From Latin 'vivus' meaning alive or living; feminine form related to Vivian.
Vivia pulses with life from its very root: it descends from the Latin vivus, meaning "alive" or "living," sharing its heartbeat with vivid, vivacious, and the French vivre. The masculine Vivianus gave rise to the Welsh Vivian, the French Vivienne, and scattered feminine Latin forms of which Vivia is among the most elemental — the name stripped to its living core.
In early Christian hagiography, a Saint Vivia is recorded among Roman martyrs, and the name appears in occasional inscriptions across the Roman Empire, suggesting it was in quiet use during the early centuries of the common era rather than being a purely theoretical form.
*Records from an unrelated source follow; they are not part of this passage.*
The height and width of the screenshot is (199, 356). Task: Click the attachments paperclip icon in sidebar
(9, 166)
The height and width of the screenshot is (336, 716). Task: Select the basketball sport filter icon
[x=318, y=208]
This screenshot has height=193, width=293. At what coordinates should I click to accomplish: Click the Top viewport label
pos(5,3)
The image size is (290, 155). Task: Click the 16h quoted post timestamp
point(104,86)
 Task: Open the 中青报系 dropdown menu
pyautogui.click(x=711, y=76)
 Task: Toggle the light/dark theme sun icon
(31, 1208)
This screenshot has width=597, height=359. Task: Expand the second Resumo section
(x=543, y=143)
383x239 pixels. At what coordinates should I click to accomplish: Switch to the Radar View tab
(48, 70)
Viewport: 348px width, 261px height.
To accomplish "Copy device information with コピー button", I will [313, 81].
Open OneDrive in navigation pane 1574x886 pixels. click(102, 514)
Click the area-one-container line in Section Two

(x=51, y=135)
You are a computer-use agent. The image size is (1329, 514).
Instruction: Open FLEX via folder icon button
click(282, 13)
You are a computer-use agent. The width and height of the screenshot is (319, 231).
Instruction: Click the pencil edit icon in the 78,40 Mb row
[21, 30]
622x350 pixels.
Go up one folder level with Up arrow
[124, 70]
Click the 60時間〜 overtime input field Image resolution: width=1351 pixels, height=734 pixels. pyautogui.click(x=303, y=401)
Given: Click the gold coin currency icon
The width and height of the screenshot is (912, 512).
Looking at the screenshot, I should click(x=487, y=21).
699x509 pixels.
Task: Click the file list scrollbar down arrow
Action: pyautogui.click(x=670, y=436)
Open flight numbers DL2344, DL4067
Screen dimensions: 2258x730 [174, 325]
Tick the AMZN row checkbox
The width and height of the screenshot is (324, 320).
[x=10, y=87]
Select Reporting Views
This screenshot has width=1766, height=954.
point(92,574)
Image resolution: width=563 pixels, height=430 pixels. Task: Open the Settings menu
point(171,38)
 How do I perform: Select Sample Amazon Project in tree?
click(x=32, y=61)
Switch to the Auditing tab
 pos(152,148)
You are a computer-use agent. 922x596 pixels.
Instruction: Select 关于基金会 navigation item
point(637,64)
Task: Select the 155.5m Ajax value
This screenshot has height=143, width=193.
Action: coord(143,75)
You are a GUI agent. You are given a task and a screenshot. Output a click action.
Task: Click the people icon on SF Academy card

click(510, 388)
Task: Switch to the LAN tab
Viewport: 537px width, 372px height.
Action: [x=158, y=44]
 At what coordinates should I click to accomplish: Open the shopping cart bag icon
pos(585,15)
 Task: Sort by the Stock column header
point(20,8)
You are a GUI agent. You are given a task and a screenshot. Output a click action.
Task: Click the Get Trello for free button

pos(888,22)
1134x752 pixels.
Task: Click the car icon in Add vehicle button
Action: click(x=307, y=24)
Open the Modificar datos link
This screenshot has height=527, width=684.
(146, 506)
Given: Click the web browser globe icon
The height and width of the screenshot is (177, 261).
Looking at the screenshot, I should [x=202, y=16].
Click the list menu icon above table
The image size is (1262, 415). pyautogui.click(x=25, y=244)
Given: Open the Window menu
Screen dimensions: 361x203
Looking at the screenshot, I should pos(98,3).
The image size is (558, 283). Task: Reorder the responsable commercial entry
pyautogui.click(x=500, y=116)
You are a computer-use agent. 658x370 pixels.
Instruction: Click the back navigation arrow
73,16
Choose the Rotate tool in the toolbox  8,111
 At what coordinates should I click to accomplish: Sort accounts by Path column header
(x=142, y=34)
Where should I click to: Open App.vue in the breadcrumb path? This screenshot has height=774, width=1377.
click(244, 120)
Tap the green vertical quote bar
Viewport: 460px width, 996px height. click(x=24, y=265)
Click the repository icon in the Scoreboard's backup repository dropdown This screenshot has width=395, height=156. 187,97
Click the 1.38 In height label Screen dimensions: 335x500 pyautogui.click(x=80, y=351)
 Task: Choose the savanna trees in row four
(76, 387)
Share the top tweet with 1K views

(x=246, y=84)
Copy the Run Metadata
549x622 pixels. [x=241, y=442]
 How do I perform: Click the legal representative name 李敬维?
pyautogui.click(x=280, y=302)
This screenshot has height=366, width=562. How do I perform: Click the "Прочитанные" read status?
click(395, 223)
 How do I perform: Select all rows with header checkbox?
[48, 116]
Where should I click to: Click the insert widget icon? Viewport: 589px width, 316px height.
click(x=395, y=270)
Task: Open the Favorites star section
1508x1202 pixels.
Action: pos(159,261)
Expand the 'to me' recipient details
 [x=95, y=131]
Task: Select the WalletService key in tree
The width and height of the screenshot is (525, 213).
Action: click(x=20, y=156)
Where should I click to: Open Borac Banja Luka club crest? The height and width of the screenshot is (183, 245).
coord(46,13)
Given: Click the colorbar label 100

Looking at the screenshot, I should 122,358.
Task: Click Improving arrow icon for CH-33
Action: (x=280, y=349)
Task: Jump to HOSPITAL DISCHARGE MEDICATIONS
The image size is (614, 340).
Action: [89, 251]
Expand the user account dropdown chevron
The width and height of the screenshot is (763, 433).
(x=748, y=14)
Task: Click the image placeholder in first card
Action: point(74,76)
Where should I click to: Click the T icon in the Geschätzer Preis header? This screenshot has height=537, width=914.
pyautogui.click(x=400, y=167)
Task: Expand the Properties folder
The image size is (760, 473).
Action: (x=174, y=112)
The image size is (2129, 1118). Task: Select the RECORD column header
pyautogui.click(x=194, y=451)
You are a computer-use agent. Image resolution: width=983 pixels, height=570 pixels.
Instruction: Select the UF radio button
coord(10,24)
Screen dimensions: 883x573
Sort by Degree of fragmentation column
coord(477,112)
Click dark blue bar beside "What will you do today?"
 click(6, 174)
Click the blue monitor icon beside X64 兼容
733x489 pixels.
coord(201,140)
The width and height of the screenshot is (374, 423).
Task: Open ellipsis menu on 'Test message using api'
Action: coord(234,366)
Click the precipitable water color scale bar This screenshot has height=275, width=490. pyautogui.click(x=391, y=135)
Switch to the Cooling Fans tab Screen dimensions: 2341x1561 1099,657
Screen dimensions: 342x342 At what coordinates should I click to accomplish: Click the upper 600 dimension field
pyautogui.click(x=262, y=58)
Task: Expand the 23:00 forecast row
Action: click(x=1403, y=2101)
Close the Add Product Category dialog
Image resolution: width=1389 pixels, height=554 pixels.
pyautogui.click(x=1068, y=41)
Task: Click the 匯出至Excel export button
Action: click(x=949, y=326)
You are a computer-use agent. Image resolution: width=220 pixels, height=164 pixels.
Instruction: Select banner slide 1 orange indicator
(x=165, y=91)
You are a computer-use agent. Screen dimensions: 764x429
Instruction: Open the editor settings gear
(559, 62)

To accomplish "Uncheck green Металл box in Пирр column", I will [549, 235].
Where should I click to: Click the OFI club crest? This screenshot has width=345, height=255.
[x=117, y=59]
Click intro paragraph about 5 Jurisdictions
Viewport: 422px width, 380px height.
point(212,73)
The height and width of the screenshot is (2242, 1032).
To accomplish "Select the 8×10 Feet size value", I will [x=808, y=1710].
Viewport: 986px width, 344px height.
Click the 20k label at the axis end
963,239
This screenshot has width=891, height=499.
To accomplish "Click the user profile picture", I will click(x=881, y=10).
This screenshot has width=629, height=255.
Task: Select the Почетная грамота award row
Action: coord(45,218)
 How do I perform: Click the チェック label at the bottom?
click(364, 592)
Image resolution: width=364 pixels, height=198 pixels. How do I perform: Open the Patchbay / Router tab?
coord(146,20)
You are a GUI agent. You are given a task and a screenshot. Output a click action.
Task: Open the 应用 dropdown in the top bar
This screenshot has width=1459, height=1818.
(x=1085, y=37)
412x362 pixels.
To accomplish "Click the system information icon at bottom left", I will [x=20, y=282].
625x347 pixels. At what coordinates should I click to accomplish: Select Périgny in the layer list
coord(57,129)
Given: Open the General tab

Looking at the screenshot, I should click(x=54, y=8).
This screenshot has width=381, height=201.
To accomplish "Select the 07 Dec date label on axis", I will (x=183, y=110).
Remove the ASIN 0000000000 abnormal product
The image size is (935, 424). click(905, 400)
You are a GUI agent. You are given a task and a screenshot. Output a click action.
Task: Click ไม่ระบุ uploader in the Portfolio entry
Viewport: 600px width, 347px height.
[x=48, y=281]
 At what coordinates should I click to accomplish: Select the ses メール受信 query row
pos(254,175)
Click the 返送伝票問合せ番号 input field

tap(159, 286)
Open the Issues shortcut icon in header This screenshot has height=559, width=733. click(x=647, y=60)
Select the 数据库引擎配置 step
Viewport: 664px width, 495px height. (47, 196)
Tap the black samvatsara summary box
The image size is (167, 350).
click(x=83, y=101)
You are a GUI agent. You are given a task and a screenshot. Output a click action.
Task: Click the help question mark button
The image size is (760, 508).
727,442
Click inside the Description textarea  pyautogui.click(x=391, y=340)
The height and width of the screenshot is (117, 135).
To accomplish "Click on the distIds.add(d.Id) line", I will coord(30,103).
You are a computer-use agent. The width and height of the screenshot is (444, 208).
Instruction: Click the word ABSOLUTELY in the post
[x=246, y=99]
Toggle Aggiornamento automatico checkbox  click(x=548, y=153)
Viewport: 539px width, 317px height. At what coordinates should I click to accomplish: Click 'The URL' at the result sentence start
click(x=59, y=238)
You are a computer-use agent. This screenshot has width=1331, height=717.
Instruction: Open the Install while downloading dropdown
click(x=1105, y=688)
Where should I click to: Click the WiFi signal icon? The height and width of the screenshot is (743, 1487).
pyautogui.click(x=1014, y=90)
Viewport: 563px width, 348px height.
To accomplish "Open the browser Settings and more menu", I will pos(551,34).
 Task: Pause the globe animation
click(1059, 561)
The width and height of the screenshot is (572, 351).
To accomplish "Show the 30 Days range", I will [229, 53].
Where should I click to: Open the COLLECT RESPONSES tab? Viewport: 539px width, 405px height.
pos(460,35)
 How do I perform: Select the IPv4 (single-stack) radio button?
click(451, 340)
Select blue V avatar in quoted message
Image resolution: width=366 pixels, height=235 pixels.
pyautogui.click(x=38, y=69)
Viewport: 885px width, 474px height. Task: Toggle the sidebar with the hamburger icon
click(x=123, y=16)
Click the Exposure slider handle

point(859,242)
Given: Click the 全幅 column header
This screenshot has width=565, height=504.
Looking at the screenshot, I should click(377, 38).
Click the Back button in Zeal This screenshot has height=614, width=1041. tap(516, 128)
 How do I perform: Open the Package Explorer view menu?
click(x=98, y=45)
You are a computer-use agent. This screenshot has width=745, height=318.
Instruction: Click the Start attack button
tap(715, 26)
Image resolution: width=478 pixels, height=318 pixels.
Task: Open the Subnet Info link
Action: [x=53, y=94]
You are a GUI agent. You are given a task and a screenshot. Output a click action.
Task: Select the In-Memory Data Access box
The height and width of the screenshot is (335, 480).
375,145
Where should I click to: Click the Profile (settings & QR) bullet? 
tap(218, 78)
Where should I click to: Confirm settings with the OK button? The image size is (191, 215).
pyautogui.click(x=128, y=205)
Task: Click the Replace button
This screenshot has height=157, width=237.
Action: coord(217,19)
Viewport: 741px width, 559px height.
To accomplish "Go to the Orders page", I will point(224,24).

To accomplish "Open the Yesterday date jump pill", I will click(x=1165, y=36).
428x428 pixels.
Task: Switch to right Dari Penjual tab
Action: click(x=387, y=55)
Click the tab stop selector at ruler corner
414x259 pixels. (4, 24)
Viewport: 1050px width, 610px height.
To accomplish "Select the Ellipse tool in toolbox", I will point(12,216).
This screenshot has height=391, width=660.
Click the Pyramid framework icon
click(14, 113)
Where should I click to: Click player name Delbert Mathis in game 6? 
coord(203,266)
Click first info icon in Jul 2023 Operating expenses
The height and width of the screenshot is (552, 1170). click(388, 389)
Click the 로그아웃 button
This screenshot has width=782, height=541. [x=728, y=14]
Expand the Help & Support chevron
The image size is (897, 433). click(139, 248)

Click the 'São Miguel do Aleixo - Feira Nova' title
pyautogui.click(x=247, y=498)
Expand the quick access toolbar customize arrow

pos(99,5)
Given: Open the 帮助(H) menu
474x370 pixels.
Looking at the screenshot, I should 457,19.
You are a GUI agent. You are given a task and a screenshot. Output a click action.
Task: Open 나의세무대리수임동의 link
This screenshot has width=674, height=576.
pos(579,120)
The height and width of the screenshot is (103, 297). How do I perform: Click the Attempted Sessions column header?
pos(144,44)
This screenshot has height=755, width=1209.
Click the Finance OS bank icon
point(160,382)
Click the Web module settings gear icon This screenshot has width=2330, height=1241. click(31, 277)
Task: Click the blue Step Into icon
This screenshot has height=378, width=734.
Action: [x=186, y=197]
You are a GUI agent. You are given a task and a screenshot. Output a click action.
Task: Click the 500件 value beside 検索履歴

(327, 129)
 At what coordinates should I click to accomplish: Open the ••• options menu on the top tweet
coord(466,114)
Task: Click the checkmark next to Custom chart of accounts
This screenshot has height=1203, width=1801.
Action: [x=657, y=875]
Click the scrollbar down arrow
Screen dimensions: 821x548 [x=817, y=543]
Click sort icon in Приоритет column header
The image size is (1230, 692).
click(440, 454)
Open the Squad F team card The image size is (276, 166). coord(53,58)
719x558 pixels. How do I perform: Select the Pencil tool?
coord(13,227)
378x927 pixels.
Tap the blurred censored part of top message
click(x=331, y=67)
The more elaborate Vivienne gained romantic currency through Arthurian legend — Viviane or Nimue, the enchantress of the lake who imprisoned Merlin — lending the entire family of names a shimmer of magic and feminine power. Vivia today reads as both archaeological and contemporary, the kind of name that linguists and history lovers find immediately legible and that most people encounter for the first time.
It sits comfortably alongside the revival of short Latin names ending in -ia — Livia, Flavia, Silvia — yet avoids feeling derivative of any single trend. The doubled middle syllable creates a natural rhythm that is almost musical, and the name's literal meaning — "the living one" — gives it a vitality that feels less like a label and more like a declaration.